[Start of Attachment]

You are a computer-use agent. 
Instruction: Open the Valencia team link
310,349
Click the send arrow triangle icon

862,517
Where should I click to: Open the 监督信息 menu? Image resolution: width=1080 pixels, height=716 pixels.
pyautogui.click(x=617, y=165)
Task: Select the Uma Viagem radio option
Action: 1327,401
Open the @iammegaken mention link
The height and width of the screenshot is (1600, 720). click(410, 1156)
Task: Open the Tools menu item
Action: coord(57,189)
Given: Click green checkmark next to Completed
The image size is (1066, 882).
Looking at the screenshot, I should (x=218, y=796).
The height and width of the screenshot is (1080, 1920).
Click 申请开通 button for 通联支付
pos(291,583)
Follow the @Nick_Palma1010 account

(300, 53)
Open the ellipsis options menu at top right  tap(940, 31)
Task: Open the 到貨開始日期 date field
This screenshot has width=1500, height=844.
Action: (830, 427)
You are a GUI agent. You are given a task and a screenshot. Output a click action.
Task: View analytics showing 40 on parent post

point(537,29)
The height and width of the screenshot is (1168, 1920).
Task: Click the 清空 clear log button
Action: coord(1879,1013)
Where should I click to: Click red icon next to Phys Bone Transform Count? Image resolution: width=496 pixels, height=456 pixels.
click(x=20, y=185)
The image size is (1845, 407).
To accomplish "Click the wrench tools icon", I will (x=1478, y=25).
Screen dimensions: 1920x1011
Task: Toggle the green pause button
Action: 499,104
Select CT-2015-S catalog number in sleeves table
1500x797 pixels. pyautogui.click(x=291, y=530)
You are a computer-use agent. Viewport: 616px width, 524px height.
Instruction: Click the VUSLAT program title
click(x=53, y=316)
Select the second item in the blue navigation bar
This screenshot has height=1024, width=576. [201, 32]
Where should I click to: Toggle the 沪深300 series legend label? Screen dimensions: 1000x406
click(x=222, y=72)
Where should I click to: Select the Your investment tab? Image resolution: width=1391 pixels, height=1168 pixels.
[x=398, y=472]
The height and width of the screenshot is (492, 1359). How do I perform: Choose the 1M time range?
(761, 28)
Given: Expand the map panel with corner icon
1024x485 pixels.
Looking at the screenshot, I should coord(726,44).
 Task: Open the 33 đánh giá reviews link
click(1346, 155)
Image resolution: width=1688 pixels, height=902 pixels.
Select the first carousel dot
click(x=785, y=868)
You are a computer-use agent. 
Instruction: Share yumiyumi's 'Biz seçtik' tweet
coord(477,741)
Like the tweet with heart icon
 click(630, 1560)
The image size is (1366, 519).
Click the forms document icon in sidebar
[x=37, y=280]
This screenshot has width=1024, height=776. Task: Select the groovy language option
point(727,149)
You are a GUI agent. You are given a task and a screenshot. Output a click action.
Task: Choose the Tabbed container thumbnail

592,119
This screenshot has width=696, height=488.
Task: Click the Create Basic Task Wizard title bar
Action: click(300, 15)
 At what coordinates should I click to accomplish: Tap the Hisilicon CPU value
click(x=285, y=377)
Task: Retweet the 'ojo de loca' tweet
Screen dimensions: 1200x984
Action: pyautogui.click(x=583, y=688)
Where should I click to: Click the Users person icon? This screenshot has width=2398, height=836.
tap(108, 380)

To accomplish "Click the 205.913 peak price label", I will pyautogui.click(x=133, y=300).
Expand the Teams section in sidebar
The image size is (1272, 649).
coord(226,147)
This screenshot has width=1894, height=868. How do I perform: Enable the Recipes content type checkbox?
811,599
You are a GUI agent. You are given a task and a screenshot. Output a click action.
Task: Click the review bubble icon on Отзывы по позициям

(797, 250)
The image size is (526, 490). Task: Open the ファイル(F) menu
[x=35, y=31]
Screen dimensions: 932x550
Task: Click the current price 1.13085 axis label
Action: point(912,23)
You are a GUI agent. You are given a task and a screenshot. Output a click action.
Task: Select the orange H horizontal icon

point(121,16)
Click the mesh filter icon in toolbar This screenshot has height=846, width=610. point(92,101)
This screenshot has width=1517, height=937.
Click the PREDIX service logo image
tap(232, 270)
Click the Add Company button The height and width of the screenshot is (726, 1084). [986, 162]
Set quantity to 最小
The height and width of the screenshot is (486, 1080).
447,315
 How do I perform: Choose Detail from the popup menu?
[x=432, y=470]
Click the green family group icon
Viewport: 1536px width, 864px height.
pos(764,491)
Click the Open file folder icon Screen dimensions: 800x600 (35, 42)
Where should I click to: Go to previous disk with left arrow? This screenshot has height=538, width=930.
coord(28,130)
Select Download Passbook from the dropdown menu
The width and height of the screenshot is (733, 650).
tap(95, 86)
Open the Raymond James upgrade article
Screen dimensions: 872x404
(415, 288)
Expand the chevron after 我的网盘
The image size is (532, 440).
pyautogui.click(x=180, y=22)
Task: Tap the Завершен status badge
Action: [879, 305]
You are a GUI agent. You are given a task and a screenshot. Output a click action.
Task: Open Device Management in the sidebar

[End of Attachment]

Give back exactly the lines of the listing above that run from the line with "The image size is (1066, 882)." to the line with "Task: Open the 到貨開始日期 date field", inclusive.

The image size is (1066, 882).
Looking at the screenshot, I should (x=218, y=796).
The height and width of the screenshot is (1080, 1920).
Click 申请开通 button for 通联支付
pos(291,583)
Follow the @Nick_Palma1010 account

(300, 53)
Open the ellipsis options menu at top right  tap(940, 31)
Task: Open the 到貨開始日期 date field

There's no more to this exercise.